And the second part is given by the following lemma:

Lemma 3 For every algorithm ${A}$ of complexity ${\leq t}$ we have

$\displaystyle \left| \mathop{\mathbb P}_{\overline {R} } [ A^{P_{\overline{R}}, P^{-1} _{\overline{R}} } () =1 ] - \mathop{\mathbb P}_{\Pi} [ A^{\Pi, \Pi^{-1} } () = 1] \right| \leq \frac{t^2}{ 2^{2m}} + \frac {t^2}{ 2^{m}}$

where ${\Pi : \{ 0,1 \}^{2m} \rightarrow \{ 0,1 \}^{2m}}$ is a random permutation.

We now prove Lemma 2 using a hybrid argument.

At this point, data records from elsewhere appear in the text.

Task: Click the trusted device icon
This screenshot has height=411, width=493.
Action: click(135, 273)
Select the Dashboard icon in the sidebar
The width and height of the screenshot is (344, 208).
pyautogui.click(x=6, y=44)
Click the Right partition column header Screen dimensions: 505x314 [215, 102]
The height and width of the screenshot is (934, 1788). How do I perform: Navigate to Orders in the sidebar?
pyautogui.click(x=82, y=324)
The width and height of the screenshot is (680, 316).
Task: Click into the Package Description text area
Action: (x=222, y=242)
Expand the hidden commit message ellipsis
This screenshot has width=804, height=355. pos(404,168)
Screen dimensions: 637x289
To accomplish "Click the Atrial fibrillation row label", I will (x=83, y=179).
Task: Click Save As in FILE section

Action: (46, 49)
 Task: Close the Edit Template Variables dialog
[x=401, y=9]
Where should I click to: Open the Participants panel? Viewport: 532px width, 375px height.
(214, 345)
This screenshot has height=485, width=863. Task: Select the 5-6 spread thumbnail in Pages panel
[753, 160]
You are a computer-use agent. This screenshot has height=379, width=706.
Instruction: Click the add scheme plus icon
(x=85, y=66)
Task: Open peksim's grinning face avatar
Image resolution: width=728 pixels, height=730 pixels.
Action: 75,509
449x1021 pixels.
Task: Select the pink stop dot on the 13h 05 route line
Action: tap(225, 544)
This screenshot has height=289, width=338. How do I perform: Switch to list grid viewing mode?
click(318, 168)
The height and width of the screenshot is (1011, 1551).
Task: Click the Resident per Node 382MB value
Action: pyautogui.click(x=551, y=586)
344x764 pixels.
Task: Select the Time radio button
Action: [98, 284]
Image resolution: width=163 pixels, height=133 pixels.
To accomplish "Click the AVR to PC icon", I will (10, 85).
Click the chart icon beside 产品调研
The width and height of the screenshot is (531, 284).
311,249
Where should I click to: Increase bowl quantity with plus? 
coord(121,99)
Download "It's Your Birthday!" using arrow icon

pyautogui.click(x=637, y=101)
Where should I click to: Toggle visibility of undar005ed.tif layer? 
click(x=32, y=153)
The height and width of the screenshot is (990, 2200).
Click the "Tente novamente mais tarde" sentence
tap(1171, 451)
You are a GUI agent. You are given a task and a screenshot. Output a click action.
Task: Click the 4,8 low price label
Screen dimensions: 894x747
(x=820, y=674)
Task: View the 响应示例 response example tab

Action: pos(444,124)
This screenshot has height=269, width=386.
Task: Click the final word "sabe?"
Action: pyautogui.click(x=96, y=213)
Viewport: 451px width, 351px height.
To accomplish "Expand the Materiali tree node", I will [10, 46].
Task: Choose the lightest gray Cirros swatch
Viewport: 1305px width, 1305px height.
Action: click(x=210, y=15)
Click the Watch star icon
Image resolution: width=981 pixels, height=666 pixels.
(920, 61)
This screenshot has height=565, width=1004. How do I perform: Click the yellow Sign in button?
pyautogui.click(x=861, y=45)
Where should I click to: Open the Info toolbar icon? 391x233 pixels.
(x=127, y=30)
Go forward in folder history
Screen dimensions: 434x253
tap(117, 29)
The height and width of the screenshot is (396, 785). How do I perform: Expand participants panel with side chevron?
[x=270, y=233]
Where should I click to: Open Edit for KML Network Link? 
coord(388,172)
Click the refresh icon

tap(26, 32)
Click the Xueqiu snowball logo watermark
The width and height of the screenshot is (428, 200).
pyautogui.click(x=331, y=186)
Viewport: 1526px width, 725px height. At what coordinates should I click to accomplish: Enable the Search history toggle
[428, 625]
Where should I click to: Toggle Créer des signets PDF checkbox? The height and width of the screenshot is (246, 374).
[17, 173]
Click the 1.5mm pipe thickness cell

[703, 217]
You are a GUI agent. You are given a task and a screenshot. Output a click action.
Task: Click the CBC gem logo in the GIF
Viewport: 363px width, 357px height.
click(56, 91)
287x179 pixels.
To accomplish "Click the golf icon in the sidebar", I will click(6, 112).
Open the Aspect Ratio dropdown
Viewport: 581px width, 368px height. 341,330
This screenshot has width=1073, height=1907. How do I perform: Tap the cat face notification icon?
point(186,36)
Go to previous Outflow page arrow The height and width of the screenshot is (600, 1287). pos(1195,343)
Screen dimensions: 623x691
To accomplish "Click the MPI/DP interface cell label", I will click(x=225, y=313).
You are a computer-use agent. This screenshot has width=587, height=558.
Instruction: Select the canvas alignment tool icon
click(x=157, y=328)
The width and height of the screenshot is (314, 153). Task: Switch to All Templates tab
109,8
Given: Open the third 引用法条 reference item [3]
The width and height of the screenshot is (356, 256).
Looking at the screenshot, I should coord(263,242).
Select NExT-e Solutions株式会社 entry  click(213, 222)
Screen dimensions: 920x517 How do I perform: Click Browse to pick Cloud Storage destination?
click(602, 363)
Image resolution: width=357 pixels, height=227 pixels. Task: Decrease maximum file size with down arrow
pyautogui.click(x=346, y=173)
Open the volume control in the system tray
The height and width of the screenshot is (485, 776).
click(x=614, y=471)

Proof: Consider the following five algorithms from ${\{0,1\}^{2m}}$ to ${\{0,1\}^{2m}}$:

• ${H_0}$: pick random keys ${K_1}$, ${K_2}$, ${K_3}$, ${K_4}$,
${H_0(\cdot)\mathrel{:}= D_{F_{K_4}}(D_{F_{K_3}}(D_{F_{K_2}}(D_{F_{K_1}}(\cdot))));}$

• ${H_1}$: pick random keys ${K_2}$, ${K_3}$, ${K_4}$ and a random function ${F_1\colon\{0,1\}^m\rightarrow\{0,1\}^m}$,
${H_1(\cdot)\mathrel{:}= D_{F_{K_4}}(D_{F_{K_3}}(D_{F_{K_2}}(D_{F_1}(\cdot))));}$

• ${H_2}$: pick random keys ${K_3}$, ${K_4}$ and random functions ${F_1,F_2\colon\{0,1\}^m\rightarrow\{0,1\}^m}$,
${H_2(\cdot)\mathrel{:}= D_{F_{K_4}}(D_{F_{K_3}}(D_{F_2}(D_{F_1}(\cdot))));}$

• ${H_3}$: pick a random key ${K_4}$ and random functions ${F_1,F_2,F_3\colon\{0,1\}^m\rightarrow\{0,1\}^m}$,
${H_3(\cdot)\mathrel{:}= D_{F_{K_4}}(D_{F_3}(D_{F_2}(D_{F_1}(\cdot))));}$

• ${H_4}$: pick random functions ${F_1,F_2,F_3,F_4 \colon\{0,1\}^m\rightarrow\{0,1\}^m}$,
${H_4(\cdot)\mathrel{:}= D_{F_4}(D_{F_3}(D_{F_2}(D_{F_1}(\cdot)))).}$

Clearly, referring to (5), ${H_0}$ gives the first probability of using all pseudorandom functions in the construction, and ${H_4}$ gives the second probability of using all completely random functions. By triangle inequality, we know that

$\displaystyle \exists i\quad\Bigl\lvert\mathop{\mathbb P}[A^{H_i,H_i^{-1}}=1]- \mathop{\mathbb P}[A^{H_{i+1},H_{i+1}^{-1}}=1]\Bigr\rvert>\epsilon. \ \ \ \ \ (6)$

We now construct an algorithm ${A'^{G(\cdot)}}$ of complexity ${O(tr)}$ that distinguishes whether the oracle ${G(\cdot)}$ is ${F_K(\cdot)}$ or a random function ${R(\cdot)}$.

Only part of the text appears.